Integral of a bessel function composed with a trigonometric function

Question

Is there any standard way or approximated way to calculate an integral of the form

$$ \int_0^T J_n^2[a\cos(2\pi t/T)]dt $$

where $J_n$ is the bessel function of first kind of order $n$?

Answer 1

Using Maple I get a hypergeometric expression:

$$ {\frac {T{\mbox{$_2$F$_3$}(1/2+n,1/2+n;\,n+1,n+1,1+2\,n;\,-{a}^{2})} \Gamma \left( 1/2+n \right) {a}^{2\,n}{4}^{-n}}{\sqrt {\pi} \left( n! \right) ^{3}}} $$

EDIT: This is really telling you the series expansion in powers of $a$:

$$ \frac{1}{\pi} \sum_{k=0}^\infty \frac{(-1)^k \Gamma(n+k+1/2)^2}{(k+n)!^2(k+2n)!k!} a^{2k+2n}$$

Answer 2

This is another interesting conjectural result for any order of Bessel function of the first kind which can be compared with Robert Israel's Maple result.

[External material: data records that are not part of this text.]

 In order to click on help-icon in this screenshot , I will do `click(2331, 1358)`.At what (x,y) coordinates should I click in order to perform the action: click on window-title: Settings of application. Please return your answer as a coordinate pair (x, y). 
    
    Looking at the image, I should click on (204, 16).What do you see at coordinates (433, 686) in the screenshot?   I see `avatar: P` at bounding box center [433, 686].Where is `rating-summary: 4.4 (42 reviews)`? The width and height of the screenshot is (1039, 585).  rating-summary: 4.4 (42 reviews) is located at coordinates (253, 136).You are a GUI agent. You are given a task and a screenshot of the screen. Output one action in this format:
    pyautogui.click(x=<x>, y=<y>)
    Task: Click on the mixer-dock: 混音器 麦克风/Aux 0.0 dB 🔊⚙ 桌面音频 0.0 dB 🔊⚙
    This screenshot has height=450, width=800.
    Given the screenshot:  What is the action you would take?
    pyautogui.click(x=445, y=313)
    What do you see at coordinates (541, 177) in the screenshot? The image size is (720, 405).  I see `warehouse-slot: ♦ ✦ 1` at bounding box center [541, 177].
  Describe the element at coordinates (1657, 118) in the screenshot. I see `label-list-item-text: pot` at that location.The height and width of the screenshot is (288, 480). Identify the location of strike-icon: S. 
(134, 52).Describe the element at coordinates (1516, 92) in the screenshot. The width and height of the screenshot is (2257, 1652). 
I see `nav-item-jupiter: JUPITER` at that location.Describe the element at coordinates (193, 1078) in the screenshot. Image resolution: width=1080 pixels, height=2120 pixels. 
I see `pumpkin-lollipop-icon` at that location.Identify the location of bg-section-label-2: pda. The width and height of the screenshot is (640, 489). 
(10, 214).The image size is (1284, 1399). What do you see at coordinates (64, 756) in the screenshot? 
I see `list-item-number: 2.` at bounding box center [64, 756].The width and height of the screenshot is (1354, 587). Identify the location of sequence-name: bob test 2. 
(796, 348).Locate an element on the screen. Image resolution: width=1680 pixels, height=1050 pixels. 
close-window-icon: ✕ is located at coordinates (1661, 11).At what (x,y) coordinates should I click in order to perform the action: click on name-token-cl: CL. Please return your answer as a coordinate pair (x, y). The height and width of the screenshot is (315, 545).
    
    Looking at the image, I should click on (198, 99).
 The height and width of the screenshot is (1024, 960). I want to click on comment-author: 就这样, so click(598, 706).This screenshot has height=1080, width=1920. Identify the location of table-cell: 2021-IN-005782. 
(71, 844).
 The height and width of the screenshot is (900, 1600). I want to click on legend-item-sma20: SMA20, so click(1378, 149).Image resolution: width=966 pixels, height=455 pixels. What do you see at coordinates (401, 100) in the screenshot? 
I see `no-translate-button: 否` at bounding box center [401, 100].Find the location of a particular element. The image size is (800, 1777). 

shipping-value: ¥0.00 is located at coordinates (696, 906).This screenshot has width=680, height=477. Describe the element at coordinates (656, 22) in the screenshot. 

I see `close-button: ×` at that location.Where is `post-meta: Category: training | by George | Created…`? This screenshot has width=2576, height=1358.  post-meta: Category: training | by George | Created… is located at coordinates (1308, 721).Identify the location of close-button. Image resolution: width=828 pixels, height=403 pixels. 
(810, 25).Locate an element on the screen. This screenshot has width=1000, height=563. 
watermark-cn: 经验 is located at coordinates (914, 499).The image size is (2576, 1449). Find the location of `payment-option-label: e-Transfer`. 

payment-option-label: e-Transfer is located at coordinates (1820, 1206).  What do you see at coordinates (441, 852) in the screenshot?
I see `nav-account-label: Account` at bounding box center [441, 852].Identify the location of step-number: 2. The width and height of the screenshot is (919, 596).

$$\int_0^T J_n^2[a\cos(2\pi t/T)]\,dt=T \,\sum _{k=0}^{\infty } \left(\frac{(-1)^{k+n} \binom{2 k}{k}^2 a^{2 k} } {(k!)^2\, 4^{2 k} } \frac{\prod _{j=0}^{n-1} (k-j)}{\prod _{j=0}^{n-1} (j+k+1)}\right)$$

This result came from the inspection of series of $[J_n(x)]^2$ $$[J_n(x)]^2=\sum _{k=0}^{\infty } \left(\frac{(-1)^{k+n} \binom{2 k}{k} }{ (k!)^2 \,2^{2 k}}\frac{\prod _{j=0}^{n-1} (k-j)}{\prod _{j=0}^{n-1} (j+k+1)} x^{2 k}\right)\tag{1}$$

together with the evaluation of the integral

$$\int_0^T \left(a \cos \left(\frac{2 \pi t}{T}\right)\right)^{2 k} \, dt=T\;\frac{ \Gamma \left(k+\frac{1}{2}\right)}{\sqrt{\pi }\; \Gamma (k+1)}a^{2 k}=x^{2k}$$

So the conjectural step is equation (1).